__Problem details__
Print the records below from the first line through the line containing "Task: Click the Cut scissors icon", both included, word for word.

(Records excerpted from a collection)
Segment Open

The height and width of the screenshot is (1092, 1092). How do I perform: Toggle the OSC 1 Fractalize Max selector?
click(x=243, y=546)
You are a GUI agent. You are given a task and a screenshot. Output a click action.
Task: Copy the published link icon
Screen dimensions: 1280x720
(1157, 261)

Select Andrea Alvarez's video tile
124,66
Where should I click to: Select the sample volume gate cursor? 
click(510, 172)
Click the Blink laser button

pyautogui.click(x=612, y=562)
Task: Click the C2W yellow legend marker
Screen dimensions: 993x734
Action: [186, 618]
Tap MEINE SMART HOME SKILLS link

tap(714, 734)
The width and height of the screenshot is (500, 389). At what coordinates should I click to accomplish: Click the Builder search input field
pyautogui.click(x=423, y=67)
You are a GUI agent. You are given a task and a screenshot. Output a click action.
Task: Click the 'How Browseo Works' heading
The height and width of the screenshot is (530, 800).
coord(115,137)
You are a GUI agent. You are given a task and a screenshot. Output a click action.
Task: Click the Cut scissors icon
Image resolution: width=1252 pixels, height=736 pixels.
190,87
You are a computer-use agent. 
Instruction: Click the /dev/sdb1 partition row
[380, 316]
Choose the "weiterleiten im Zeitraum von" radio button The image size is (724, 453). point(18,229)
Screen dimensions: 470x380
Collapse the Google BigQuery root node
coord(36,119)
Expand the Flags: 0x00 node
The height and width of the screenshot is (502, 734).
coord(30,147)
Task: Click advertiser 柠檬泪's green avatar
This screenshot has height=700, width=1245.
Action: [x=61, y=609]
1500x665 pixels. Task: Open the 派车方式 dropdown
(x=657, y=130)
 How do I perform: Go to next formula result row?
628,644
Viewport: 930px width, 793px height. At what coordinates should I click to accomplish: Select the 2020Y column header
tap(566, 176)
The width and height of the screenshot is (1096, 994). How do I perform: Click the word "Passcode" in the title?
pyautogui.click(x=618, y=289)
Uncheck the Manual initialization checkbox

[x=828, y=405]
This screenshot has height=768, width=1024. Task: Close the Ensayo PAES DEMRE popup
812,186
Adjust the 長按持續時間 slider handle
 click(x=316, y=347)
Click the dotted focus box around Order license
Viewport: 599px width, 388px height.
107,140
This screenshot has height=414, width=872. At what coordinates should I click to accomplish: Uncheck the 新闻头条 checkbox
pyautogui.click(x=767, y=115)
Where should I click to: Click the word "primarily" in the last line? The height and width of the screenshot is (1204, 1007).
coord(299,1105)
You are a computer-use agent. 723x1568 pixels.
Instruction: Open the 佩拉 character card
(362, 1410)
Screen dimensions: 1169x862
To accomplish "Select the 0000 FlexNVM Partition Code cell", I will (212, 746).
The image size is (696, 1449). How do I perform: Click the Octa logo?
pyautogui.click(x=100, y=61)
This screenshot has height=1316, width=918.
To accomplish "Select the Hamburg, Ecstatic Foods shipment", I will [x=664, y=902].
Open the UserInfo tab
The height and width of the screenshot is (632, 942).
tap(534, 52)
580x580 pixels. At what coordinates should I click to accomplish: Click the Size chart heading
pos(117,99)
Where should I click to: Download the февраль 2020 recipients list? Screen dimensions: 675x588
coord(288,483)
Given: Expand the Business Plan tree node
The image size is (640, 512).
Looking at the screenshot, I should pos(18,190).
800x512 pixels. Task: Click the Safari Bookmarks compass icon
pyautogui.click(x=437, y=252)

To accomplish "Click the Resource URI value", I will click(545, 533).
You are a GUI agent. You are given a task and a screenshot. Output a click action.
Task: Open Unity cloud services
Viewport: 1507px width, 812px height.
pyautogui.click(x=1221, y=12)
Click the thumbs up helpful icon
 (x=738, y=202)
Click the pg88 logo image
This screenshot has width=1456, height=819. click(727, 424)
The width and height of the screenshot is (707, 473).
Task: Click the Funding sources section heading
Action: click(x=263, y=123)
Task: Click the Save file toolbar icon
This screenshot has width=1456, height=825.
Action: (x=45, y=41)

Segment Closed

__Answer space__
The height and width of the screenshot is (1092, 1092). How do I perform: Toggle the OSC 1 Fractalize Max selector?
click(x=243, y=546)
You are a GUI agent. You are given a task and a screenshot. Output a click action.
Task: Copy the published link icon
Screen dimensions: 1280x720
(1157, 261)

Select Andrea Alvarez's video tile
124,66
Where should I click to: Select the sample volume gate cursor? 
click(510, 172)
Click the Blink laser button

pyautogui.click(x=612, y=562)
Task: Click the C2W yellow legend marker
Screen dimensions: 993x734
Action: [186, 618]
Tap MEINE SMART HOME SKILLS link

tap(714, 734)
The width and height of the screenshot is (500, 389). At what coordinates should I click to accomplish: Click the Builder search input field
pyautogui.click(x=423, y=67)
You are a GUI agent. You are given a task and a screenshot. Output a click action.
Task: Click the 'How Browseo Works' heading
The height and width of the screenshot is (530, 800).
coord(115,137)
You are a GUI agent. You are given a task and a screenshot. Output a click action.
Task: Click the Cut scissors icon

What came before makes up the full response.